____ Source data
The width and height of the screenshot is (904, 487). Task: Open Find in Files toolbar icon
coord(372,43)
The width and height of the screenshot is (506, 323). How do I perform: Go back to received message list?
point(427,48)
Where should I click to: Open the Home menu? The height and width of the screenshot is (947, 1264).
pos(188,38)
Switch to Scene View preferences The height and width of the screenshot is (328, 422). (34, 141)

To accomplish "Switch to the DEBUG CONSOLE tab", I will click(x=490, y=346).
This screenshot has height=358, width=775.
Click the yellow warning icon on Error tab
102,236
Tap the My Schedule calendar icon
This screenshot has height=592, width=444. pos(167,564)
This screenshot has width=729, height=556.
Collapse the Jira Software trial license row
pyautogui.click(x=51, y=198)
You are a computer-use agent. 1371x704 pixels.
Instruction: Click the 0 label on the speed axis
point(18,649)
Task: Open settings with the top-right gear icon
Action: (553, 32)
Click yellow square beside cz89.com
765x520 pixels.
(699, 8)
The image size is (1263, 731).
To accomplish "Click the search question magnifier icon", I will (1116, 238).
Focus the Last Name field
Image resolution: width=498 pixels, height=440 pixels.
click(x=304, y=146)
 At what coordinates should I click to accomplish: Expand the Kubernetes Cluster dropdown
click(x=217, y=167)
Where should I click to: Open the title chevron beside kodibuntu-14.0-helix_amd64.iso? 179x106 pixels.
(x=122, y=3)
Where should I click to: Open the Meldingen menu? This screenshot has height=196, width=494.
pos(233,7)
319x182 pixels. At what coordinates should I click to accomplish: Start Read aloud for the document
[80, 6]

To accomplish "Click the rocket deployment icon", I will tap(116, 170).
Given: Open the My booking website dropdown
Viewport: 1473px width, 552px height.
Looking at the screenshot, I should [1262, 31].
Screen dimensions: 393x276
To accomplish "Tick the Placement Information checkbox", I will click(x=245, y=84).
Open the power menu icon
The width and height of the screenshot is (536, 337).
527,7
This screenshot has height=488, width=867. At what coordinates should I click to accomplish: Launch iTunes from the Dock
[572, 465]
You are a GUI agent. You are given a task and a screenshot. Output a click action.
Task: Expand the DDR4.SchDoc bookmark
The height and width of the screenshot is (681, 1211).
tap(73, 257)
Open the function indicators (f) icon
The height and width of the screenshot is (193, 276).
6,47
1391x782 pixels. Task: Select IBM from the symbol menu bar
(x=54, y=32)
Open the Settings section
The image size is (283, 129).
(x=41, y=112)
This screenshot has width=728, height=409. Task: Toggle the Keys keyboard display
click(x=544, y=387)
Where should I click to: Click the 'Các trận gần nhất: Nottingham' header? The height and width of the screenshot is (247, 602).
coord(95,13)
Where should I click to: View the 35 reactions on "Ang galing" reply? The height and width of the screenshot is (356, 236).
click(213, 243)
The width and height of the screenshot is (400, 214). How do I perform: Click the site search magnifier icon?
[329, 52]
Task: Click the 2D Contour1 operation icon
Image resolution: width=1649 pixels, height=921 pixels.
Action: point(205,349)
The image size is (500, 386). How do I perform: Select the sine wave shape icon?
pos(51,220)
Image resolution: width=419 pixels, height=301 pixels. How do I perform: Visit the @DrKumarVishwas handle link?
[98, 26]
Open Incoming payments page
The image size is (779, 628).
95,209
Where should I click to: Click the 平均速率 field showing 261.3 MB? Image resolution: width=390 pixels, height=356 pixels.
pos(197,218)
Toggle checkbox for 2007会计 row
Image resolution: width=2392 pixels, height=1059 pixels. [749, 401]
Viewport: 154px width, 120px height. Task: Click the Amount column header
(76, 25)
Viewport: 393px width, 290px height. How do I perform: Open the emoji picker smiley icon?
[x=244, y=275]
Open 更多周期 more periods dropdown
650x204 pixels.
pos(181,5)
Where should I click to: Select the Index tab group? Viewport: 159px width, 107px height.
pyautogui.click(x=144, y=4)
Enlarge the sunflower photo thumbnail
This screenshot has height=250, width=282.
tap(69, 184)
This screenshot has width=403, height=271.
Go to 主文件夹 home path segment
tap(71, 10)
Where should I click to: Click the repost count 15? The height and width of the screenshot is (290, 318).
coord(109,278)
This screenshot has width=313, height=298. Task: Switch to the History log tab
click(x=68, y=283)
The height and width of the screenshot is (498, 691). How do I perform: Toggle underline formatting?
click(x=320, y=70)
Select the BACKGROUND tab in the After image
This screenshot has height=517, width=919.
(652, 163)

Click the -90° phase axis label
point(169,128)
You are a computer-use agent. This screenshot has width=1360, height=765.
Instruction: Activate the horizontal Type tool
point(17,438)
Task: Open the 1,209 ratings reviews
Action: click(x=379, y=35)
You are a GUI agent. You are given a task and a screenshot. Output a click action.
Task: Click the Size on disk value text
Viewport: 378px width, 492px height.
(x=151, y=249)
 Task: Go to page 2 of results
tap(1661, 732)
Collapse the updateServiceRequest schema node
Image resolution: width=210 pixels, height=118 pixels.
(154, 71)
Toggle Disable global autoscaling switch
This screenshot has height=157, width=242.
________
Task statement: Reproduce all of the material above line for line, with no changes of any kind.

Answer in full:
The width and height of the screenshot is (904, 487). Task: Open Find in Files toolbar icon
coord(372,43)
The width and height of the screenshot is (506, 323). How do I perform: Go back to received message list?
point(427,48)
Where should I click to: Open the Home menu? The height and width of the screenshot is (947, 1264).
pos(188,38)
Switch to Scene View preferences The height and width of the screenshot is (328, 422). (34, 141)

To accomplish "Switch to the DEBUG CONSOLE tab", I will click(x=490, y=346).
This screenshot has height=358, width=775.
Click the yellow warning icon on Error tab
102,236
Tap the My Schedule calendar icon
This screenshot has height=592, width=444. pos(167,564)
This screenshot has width=729, height=556.
Collapse the Jira Software trial license row
pyautogui.click(x=51, y=198)
You are a computer-use agent. 1371x704 pixels.
Instruction: Click the 0 label on the speed axis
point(18,649)
Task: Open settings with the top-right gear icon
Action: (553, 32)
Click yellow square beside cz89.com
765x520 pixels.
(699, 8)
The image size is (1263, 731).
To accomplish "Click the search question magnifier icon", I will (1116, 238).
Focus the Last Name field
Image resolution: width=498 pixels, height=440 pixels.
click(x=304, y=146)
 At what coordinates should I click to accomplish: Expand the Kubernetes Cluster dropdown
click(x=217, y=167)
Where should I click to: Open the title chevron beside kodibuntu-14.0-helix_amd64.iso? 179x106 pixels.
(x=122, y=3)
Where should I click to: Open the Meldingen menu? This screenshot has height=196, width=494.
pos(233,7)
319x182 pixels. At what coordinates should I click to accomplish: Start Read aloud for the document
[80, 6]

To accomplish "Click the rocket deployment icon", I will tap(116, 170).
Given: Open the My booking website dropdown
Viewport: 1473px width, 552px height.
Looking at the screenshot, I should [1262, 31].
Screen dimensions: 393x276
To accomplish "Tick the Placement Information checkbox", I will click(x=245, y=84).
Open the power menu icon
The width and height of the screenshot is (536, 337).
527,7
This screenshot has height=488, width=867. At what coordinates should I click to accomplish: Launch iTunes from the Dock
[572, 465]
You are a GUI agent. You are given a task and a screenshot. Output a click action.
Task: Expand the DDR4.SchDoc bookmark
The height and width of the screenshot is (681, 1211).
tap(73, 257)
Open the function indicators (f) icon
The height and width of the screenshot is (193, 276).
6,47
1391x782 pixels. Task: Select IBM from the symbol menu bar
(x=54, y=32)
Open the Settings section
The image size is (283, 129).
(x=41, y=112)
This screenshot has width=728, height=409. Task: Toggle the Keys keyboard display
click(x=544, y=387)
Where should I click to: Click the 'Các trận gần nhất: Nottingham' header? The height and width of the screenshot is (247, 602).
coord(95,13)
Where should I click to: View the 35 reactions on "Ang galing" reply? The height and width of the screenshot is (356, 236).
click(213, 243)
The width and height of the screenshot is (400, 214). How do I perform: Click the site search magnifier icon?
[329, 52]
Task: Click the 2D Contour1 operation icon
Image resolution: width=1649 pixels, height=921 pixels.
Action: point(205,349)
The image size is (500, 386). How do I perform: Select the sine wave shape icon?
pos(51,220)
Image resolution: width=419 pixels, height=301 pixels. How do I perform: Visit the @DrKumarVishwas handle link?
[98, 26]
Open Incoming payments page
The image size is (779, 628).
95,209
Where should I click to: Click the 平均速率 field showing 261.3 MB? Image resolution: width=390 pixels, height=356 pixels.
pos(197,218)
Toggle checkbox for 2007会计 row
Image resolution: width=2392 pixels, height=1059 pixels. [749, 401]
Viewport: 154px width, 120px height. Task: Click the Amount column header
(76, 25)
Viewport: 393px width, 290px height. How do I perform: Open the emoji picker smiley icon?
[x=244, y=275]
Open 更多周期 more periods dropdown
650x204 pixels.
pos(181,5)
Where should I click to: Select the Index tab group? Viewport: 159px width, 107px height.
pyautogui.click(x=144, y=4)
Enlarge the sunflower photo thumbnail
This screenshot has height=250, width=282.
tap(69, 184)
This screenshot has width=403, height=271.
Go to 主文件夹 home path segment
tap(71, 10)
Where should I click to: Click the repost count 15? The height and width of the screenshot is (290, 318).
coord(109,278)
This screenshot has width=313, height=298. Task: Switch to the History log tab
click(x=68, y=283)
The height and width of the screenshot is (498, 691). How do I perform: Toggle underline formatting?
click(x=320, y=70)
Select the BACKGROUND tab in the After image
This screenshot has height=517, width=919.
(652, 163)

Click the -90° phase axis label
point(169,128)
You are a computer-use agent. This screenshot has width=1360, height=765.
Instruction: Activate the horizontal Type tool
point(17,438)
Task: Open the 1,209 ratings reviews
Action: click(x=379, y=35)
You are a GUI agent. You are given a task and a screenshot. Output a click action.
Task: Click the Size on disk value text
Viewport: 378px width, 492px height.
(x=151, y=249)
 Task: Go to page 2 of results
tap(1661, 732)
Collapse the updateServiceRequest schema node
Image resolution: width=210 pixels, height=118 pixels.
(154, 71)
Toggle Disable global autoscaling switch
This screenshot has height=157, width=242.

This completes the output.